1. First, we need to understand what `arcsin(1/2)` means. It's asking us to find an angle whose sine is `1/2`.
2. I remember my special angles from school! I know that in a 30-60-90 triangle, the side opposite the 30-degree angle is half the hypotenuse.
3. Since sine is "opposite over hypotenuse," if the opposite side is 1 and the hypotenuse is 2, then the sine of that angle is 1/2.
4. So, the angle is 30 degrees!
5. We usually write these angles in radians when doing problems like this, so I'll convert 30 degrees to radians. I know that 180 degrees is the same as $\pi$ radians.
6. So, 30 degrees is $\frac{30}{180}$ of $\pi$, which simplifies to $\frac{1}{6}$ of $\pi$.
7. Therefore, `arcsin(1/2)` is $\frac{\pi}{6}$.

Alternative answer

Answer: 30 degrees or $\frac{\pi}{6}$ radians Explain
This is a question about inverse trigonometric functions, specifically the arcsin (inverse sine) function. It means we need to find an angle whose sine is a given value. . The solving step is:

1. First, we need to understand what "arcsin" means. When you see `arcsin(1/2)`, it's asking: "What angle has a sine value of 1/2?"
2. Now, I just need to remember my special angles! I know that `sin(30 degrees)` is equal to `1/2`.
3. In radians, 30 degrees is the same as `pi/6` radians.
4. The arcsin function usually gives you an angle between -90 degrees and 90 degrees (or -pi/2 and pi/2 radians), and 30 degrees (or pi/6) fits right into that range! So, that's our answer.

Alternative answer

Answer: $\frac{\pi}{6}$ or $30^\circ$ Explain
This is a question about inverse trigonometric functions, specifically the arcsin function. It's asking us to find the angle whose sine is 1/2. . The solving step is:

First, I remember that `arcsin` means "what angle has a sine of this value?" So, the problem `arcsin(1/2)` means I need to find an angle, let's call it 'theta', such that `sin(theta) = 1/2`.

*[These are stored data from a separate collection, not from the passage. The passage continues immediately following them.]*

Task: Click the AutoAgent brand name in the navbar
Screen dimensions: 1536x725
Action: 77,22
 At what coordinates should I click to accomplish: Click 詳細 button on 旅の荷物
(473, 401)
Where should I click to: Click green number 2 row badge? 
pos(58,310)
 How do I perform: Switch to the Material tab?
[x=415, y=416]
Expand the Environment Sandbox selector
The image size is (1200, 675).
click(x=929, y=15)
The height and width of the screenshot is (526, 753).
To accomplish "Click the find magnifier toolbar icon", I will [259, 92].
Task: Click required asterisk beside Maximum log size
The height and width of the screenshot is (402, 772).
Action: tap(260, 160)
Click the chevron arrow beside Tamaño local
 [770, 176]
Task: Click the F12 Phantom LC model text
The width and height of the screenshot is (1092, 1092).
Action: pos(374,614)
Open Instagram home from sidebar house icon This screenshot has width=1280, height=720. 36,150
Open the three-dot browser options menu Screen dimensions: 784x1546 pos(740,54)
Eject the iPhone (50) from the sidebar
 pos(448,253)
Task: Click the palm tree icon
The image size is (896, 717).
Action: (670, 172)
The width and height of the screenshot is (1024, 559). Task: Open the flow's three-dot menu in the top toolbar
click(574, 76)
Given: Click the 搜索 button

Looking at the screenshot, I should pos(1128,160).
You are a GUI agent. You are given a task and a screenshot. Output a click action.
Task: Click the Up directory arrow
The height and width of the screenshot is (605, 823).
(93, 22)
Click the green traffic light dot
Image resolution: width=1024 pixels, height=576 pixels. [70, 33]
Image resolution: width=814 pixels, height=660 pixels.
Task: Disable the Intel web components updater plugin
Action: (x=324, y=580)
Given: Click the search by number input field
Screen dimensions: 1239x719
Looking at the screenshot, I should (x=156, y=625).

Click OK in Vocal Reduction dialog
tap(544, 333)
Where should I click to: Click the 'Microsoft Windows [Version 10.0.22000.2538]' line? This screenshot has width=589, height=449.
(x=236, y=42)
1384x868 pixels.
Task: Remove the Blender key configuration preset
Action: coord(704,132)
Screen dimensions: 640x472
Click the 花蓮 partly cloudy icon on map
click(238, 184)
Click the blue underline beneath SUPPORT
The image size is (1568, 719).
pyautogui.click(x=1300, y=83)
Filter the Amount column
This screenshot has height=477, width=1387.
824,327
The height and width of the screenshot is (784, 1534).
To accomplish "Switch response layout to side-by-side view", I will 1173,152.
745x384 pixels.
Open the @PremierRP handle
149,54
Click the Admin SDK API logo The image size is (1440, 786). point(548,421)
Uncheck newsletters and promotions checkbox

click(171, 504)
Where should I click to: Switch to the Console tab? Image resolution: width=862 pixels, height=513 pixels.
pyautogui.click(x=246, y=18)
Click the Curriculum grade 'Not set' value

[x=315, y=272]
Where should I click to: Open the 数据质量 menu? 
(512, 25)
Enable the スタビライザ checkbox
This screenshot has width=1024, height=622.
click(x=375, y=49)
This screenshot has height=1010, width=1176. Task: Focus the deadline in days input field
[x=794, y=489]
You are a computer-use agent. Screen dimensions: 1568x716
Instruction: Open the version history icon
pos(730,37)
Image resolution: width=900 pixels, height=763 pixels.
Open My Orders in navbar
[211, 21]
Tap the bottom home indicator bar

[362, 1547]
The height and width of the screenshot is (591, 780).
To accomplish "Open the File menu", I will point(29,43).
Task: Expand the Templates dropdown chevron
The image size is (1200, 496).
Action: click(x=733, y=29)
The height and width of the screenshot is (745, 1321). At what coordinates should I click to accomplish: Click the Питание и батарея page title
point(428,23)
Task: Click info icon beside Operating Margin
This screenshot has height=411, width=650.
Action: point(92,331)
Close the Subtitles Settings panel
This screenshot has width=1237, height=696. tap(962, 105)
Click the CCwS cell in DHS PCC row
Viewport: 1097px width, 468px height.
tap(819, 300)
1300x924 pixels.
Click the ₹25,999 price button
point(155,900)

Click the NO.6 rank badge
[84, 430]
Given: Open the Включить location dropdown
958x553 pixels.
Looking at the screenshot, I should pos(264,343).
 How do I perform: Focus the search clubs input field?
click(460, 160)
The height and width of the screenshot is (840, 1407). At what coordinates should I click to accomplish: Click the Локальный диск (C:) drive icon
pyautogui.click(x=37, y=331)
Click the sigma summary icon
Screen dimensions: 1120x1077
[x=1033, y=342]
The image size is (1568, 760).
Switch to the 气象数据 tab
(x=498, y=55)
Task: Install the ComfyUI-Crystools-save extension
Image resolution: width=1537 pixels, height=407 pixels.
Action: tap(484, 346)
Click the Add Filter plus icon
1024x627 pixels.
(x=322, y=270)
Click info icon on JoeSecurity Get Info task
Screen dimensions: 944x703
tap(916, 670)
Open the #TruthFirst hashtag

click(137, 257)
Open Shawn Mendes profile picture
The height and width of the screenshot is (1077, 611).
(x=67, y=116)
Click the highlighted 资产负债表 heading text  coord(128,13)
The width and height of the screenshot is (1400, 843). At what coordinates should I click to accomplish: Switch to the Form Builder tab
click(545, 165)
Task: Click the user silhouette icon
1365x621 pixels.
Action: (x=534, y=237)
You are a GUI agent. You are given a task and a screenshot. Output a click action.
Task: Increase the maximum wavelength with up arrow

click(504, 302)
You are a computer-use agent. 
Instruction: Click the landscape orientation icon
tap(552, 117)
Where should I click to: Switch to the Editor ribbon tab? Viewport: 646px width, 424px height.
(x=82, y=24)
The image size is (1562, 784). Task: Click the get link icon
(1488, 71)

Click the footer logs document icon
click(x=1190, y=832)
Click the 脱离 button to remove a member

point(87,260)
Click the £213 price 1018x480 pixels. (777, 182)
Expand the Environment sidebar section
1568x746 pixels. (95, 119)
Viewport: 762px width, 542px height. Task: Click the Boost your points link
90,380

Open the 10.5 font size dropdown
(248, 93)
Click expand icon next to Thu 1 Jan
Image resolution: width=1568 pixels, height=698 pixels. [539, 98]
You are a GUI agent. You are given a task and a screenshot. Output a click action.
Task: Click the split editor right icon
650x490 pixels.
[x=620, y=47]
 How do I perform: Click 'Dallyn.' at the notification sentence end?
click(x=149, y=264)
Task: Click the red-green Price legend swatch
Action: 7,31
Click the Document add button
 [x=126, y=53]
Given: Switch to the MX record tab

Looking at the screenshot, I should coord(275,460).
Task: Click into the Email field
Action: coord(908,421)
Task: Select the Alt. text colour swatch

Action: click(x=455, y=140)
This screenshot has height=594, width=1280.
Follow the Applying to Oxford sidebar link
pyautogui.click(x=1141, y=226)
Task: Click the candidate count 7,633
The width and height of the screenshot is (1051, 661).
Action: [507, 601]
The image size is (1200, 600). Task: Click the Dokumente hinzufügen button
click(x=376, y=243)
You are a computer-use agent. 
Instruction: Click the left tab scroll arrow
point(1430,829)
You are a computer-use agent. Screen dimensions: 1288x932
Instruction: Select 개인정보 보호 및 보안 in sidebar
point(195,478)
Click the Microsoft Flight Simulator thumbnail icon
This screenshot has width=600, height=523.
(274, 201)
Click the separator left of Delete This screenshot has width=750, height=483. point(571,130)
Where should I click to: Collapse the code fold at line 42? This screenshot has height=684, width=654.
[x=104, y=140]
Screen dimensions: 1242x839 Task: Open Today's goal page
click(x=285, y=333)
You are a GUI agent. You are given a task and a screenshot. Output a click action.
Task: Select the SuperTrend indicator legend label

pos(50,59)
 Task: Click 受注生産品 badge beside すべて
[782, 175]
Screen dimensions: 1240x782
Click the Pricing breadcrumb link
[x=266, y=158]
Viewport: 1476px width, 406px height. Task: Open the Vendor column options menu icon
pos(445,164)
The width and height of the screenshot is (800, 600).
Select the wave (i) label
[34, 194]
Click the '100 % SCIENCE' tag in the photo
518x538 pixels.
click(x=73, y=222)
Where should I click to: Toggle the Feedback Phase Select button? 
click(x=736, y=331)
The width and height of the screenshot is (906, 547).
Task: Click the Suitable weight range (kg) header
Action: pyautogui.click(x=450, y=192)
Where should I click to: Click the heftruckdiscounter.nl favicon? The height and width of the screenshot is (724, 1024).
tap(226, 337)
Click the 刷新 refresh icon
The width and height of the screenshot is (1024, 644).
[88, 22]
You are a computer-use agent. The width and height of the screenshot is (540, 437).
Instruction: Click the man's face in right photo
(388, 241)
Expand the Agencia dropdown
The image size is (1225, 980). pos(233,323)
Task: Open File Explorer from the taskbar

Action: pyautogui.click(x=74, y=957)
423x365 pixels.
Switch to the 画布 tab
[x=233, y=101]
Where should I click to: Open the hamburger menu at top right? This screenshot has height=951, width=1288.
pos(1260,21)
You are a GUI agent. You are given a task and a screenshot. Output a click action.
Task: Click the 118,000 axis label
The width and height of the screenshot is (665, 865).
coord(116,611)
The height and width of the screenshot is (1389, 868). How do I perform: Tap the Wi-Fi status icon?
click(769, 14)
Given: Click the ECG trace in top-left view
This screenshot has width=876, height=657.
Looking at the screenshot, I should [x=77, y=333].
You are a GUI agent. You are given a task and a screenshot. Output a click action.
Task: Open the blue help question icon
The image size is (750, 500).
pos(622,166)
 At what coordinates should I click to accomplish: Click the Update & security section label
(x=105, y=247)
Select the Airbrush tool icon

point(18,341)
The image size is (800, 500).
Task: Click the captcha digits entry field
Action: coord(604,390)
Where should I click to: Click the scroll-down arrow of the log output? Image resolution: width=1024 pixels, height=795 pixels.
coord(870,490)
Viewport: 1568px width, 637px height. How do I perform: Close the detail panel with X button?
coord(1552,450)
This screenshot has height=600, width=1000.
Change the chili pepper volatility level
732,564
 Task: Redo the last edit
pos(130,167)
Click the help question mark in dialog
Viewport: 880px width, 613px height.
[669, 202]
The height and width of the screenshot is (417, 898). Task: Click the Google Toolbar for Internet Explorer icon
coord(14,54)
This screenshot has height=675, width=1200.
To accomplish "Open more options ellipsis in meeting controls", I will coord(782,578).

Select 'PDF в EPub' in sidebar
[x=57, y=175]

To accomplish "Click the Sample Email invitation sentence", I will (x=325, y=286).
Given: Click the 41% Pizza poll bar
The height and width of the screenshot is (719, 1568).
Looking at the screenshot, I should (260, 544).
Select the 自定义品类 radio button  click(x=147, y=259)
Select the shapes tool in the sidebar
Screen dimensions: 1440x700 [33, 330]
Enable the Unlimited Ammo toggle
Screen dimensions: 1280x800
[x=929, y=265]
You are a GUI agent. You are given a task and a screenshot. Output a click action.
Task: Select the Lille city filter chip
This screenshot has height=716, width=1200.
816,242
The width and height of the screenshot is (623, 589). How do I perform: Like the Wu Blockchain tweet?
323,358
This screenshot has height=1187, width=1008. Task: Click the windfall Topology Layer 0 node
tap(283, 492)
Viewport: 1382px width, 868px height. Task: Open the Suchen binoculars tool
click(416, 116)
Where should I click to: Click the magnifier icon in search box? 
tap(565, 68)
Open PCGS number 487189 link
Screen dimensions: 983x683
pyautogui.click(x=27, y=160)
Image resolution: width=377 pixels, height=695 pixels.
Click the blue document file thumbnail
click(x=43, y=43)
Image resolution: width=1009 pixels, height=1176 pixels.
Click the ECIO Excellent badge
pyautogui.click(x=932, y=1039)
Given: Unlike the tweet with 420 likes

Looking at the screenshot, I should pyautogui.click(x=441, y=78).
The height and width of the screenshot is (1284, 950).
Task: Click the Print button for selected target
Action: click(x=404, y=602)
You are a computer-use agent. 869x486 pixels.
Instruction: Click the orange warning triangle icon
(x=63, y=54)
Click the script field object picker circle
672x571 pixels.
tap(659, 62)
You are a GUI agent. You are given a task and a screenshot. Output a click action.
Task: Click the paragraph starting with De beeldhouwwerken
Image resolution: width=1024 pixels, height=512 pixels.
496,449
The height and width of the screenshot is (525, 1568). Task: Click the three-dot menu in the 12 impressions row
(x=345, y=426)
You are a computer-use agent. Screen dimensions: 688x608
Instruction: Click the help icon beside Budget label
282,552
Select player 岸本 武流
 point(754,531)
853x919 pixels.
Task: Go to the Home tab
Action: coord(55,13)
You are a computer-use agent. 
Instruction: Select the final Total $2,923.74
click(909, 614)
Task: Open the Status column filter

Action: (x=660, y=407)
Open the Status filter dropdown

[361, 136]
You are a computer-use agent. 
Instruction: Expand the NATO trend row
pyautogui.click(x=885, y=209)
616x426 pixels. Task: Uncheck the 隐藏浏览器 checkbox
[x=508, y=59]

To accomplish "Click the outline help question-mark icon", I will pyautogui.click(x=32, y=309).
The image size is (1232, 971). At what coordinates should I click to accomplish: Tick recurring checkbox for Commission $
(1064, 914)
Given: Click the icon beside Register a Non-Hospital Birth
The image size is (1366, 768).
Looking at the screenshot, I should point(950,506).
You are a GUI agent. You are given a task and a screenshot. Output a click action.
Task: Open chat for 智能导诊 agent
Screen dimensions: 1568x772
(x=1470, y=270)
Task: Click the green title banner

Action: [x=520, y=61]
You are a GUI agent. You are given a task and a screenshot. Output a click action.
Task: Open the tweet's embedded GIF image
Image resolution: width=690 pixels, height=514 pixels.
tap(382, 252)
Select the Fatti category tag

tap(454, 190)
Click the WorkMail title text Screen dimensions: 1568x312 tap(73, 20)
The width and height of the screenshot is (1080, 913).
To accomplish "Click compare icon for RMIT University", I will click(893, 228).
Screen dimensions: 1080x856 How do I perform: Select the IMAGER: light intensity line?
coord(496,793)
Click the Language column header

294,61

Next, I think about the special angles I've learned, especially from the 30-60-90 triangle!

In a 30-60-90 triangle, if the shortest side (opposite the 30-degree angle) is 1, then the hypotenuse is 2. The sine of an angle is the "opposite side over the hypotenuse".

So, for the 30-degree angle:
* The side opposite it is 1.
* The hypotenuse is 2.
* Therefore, `sin(30°) = 1/2`.

The `arcsin` function gives us an angle between -90 degrees and 90 degrees (or $-\pi/2$ and $\pi/2$ radians). Since 30 degrees (or $\frac{\pi}{6}$ radians) falls perfectly within this range, it's our answer!